Records excerpted from a collection:

★ ★ ★ ★ ★

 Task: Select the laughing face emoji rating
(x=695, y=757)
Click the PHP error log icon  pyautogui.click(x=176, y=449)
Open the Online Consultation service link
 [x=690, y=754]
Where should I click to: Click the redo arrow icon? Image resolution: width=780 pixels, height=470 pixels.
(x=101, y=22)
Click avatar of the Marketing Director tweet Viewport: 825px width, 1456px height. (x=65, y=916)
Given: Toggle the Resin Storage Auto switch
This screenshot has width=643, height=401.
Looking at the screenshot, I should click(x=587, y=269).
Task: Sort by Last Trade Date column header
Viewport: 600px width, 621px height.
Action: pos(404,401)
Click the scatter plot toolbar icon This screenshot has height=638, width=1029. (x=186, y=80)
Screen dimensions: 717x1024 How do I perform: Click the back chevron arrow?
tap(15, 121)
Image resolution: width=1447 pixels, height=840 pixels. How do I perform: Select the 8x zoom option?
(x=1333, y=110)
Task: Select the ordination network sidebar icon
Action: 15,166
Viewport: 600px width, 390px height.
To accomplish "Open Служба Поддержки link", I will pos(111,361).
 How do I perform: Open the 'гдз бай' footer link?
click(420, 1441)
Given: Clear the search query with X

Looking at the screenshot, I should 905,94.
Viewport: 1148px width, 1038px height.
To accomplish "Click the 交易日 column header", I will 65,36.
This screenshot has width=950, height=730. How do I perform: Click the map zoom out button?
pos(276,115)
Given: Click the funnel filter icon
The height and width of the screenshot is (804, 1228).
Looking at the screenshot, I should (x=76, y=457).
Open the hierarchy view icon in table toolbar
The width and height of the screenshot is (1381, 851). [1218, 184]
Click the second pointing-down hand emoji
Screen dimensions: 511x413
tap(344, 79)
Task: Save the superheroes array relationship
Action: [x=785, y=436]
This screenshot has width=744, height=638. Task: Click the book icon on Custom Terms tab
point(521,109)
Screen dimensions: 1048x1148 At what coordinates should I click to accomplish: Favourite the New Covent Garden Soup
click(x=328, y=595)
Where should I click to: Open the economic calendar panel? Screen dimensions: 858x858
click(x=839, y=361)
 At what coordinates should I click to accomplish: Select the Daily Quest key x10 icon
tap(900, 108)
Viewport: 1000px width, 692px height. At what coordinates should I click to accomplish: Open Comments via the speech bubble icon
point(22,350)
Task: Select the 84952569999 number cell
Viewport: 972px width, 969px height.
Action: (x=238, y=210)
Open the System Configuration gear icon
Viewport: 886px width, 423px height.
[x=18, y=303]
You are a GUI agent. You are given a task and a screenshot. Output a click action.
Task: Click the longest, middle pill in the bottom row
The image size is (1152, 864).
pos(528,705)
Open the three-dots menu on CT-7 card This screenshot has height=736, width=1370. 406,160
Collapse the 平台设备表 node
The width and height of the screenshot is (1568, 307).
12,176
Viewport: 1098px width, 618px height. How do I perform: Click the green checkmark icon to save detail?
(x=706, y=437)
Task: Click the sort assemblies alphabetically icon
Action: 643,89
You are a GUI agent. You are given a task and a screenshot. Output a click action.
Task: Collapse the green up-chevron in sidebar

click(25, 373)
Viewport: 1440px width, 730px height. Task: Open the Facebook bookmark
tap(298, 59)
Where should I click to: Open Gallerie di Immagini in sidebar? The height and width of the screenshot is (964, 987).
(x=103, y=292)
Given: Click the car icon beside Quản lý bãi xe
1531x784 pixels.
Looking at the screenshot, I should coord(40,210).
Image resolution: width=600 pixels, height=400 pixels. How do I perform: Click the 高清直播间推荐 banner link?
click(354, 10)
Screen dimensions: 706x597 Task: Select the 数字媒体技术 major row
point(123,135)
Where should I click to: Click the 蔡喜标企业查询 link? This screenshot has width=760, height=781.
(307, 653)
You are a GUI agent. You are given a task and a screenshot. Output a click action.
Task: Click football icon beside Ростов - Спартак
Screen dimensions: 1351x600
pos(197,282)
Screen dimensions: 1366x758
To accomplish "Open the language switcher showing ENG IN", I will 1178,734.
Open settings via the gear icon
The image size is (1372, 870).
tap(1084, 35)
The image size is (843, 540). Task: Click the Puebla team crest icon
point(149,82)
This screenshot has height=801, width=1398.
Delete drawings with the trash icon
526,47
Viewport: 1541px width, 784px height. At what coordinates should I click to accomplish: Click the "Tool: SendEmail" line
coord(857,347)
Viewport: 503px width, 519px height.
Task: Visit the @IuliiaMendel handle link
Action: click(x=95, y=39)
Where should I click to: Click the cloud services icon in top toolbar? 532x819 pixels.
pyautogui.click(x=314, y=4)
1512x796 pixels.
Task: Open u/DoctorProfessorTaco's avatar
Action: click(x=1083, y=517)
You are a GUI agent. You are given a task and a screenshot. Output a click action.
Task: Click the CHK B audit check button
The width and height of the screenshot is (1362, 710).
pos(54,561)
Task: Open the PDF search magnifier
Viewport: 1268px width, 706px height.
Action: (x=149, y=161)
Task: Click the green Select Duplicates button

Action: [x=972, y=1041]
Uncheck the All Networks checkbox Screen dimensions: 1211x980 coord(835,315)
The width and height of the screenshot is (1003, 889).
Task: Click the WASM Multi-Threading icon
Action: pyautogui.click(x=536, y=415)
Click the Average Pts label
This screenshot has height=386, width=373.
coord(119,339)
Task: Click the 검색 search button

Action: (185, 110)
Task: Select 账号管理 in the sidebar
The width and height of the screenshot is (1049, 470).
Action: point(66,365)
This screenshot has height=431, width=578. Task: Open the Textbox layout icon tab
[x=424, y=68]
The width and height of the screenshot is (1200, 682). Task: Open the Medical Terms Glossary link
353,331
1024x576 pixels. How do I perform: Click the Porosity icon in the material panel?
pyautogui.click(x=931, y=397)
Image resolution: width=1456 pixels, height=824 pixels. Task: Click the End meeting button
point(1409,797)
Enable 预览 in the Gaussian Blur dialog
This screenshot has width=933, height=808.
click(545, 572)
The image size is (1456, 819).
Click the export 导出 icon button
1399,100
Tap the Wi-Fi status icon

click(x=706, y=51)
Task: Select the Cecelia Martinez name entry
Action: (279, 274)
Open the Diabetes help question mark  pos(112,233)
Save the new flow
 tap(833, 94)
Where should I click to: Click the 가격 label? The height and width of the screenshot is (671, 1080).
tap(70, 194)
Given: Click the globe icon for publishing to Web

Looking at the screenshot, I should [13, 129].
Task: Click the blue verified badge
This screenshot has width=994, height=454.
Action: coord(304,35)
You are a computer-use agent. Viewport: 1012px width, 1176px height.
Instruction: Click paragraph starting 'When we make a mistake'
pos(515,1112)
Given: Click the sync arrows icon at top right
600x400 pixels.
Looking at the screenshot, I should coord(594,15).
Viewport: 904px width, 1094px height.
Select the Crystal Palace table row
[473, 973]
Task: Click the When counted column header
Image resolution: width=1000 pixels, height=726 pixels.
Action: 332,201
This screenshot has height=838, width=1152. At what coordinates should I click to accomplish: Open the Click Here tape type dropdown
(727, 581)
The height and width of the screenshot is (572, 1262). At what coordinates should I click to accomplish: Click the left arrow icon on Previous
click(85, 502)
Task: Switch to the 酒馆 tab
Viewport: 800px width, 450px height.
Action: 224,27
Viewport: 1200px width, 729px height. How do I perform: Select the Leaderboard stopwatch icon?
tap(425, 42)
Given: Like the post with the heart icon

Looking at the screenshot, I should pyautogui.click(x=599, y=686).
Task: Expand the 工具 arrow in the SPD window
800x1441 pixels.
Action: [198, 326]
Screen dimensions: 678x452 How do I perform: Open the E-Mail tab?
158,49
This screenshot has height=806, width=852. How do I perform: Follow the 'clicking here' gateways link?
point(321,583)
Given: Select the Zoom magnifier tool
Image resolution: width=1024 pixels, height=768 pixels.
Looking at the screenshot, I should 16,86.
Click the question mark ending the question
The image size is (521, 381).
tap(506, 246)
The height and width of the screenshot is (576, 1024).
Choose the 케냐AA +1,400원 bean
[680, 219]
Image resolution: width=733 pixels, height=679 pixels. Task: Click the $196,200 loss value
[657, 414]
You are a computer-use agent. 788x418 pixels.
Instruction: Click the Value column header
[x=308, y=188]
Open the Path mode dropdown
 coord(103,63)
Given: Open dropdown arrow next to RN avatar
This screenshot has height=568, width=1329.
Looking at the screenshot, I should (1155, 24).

★ ★ ★ ★ ★

▸ **What you will do**: Take the lines from the start of the records through the line holding "Click avatar of", both included, and please print them exactly, with nothing else.

▸ **Response area**:
 Task: Select the laughing face emoji rating
(x=695, y=757)
Click the PHP error log icon  pyautogui.click(x=176, y=449)
Open the Online Consultation service link
 [x=690, y=754]
Where should I click to: Click the redo arrow icon? Image resolution: width=780 pixels, height=470 pixels.
(x=101, y=22)
Click avatar of the Marketing Director tweet Viewport: 825px width, 1456px height. (x=65, y=916)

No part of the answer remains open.